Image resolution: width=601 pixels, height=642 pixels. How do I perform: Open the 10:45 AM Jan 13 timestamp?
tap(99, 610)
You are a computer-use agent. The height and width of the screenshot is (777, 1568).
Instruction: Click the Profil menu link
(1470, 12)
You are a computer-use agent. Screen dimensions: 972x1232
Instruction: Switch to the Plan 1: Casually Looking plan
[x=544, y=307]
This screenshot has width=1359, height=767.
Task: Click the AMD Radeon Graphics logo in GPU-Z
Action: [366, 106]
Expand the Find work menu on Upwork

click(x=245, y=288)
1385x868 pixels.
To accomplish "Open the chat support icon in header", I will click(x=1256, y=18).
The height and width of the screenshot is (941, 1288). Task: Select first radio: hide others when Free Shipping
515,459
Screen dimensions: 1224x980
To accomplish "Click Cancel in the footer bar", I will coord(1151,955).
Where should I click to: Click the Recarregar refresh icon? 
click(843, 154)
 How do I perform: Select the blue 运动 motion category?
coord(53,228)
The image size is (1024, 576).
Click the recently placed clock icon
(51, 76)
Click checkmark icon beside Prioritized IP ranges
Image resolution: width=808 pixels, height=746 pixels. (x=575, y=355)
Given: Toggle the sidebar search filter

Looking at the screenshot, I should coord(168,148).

+--

Count how many lines of the listing above contain the string "coord", treating case as significant, and reply with only the number.

*EXPECTED ANSWER*
3